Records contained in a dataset
※ ※ ※

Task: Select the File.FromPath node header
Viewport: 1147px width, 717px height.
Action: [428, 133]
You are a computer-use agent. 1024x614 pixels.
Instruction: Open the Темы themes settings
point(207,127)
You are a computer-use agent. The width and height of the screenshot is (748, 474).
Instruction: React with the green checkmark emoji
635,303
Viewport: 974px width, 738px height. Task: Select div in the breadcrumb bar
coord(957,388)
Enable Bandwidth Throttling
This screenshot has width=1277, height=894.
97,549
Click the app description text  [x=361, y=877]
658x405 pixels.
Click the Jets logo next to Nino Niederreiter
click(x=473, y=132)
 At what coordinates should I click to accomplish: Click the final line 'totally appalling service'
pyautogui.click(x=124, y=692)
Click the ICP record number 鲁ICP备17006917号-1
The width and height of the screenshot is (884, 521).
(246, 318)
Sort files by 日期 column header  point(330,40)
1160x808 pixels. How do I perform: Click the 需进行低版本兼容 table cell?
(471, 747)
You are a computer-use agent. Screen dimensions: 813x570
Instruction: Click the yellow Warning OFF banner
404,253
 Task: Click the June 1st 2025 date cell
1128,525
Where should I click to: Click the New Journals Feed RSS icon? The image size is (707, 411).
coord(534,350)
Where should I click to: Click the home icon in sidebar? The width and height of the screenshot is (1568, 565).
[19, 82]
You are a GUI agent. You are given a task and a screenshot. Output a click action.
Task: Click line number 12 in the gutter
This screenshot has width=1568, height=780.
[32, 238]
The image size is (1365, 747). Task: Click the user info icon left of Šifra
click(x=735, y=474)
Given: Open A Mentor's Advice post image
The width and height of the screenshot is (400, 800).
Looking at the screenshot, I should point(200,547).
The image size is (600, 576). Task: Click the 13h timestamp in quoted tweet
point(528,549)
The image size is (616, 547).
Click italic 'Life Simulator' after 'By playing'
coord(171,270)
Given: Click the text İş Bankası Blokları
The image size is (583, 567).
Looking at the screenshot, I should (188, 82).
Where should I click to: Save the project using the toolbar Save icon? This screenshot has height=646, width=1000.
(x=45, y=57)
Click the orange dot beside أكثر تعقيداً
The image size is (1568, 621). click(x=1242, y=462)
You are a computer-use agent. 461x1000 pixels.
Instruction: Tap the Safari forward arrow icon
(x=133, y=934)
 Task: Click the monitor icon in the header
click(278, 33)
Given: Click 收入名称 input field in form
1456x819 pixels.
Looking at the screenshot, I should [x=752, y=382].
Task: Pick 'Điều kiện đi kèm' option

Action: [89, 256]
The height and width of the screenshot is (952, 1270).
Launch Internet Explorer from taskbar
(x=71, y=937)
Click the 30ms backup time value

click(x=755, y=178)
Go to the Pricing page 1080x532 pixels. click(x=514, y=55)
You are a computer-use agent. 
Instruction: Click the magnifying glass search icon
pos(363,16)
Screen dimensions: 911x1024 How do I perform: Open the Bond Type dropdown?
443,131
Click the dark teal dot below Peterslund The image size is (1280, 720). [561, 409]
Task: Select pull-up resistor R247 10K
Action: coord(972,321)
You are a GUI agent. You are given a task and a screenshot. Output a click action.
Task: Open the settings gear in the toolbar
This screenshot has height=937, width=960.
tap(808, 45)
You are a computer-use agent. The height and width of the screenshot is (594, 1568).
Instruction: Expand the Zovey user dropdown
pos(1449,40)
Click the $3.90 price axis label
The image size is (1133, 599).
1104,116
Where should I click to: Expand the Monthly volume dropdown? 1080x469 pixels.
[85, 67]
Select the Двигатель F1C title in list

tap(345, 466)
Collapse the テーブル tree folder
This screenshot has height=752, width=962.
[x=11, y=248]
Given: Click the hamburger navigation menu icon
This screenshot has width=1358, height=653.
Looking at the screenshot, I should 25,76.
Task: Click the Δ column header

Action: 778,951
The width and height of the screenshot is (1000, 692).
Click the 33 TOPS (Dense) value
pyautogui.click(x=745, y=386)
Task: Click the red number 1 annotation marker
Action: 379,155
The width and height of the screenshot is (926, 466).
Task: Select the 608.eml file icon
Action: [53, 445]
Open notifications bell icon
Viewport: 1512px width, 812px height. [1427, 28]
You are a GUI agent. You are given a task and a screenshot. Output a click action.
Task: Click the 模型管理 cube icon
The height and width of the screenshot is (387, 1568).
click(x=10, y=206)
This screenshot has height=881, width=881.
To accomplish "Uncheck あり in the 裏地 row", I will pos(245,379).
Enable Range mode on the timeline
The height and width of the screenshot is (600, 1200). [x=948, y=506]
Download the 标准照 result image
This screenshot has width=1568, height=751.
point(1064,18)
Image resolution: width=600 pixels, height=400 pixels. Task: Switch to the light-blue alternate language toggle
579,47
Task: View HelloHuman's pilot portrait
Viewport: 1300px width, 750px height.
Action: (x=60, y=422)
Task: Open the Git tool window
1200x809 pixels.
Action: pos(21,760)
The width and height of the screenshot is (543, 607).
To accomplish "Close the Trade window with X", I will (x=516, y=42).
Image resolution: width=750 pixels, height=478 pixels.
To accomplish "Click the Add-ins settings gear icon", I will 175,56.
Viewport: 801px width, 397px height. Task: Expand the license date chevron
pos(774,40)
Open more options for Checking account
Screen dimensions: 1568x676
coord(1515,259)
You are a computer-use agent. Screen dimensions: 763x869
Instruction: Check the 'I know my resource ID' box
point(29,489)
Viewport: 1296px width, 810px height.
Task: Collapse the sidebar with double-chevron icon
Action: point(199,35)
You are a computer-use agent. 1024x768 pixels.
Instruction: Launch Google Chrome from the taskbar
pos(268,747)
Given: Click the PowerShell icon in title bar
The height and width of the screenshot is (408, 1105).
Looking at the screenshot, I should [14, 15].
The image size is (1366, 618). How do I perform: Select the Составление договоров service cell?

※ ※ ※

Retype the records above exactly, from their first line through the line that contains "You are a computer-use agent. Screen dimensions: 813x570", and stop there.

_ANSWER SPACE_
Task: Select the File.FromPath node header
Viewport: 1147px width, 717px height.
Action: [428, 133]
You are a computer-use agent. 1024x614 pixels.
Instruction: Open the Темы themes settings
point(207,127)
You are a computer-use agent. The width and height of the screenshot is (748, 474).
Instruction: React with the green checkmark emoji
635,303
Viewport: 974px width, 738px height. Task: Select div in the breadcrumb bar
coord(957,388)
Enable Bandwidth Throttling
This screenshot has width=1277, height=894.
97,549
Click the app description text  [x=361, y=877]
658x405 pixels.
Click the Jets logo next to Nino Niederreiter
click(x=473, y=132)
 At what coordinates should I click to accomplish: Click the final line 'totally appalling service'
pyautogui.click(x=124, y=692)
Click the ICP record number 鲁ICP备17006917号-1
The width and height of the screenshot is (884, 521).
(246, 318)
Sort files by 日期 column header  point(330,40)
1160x808 pixels. How do I perform: Click the 需进行低版本兼容 table cell?
(471, 747)
You are a computer-use agent. Screen dimensions: 813x570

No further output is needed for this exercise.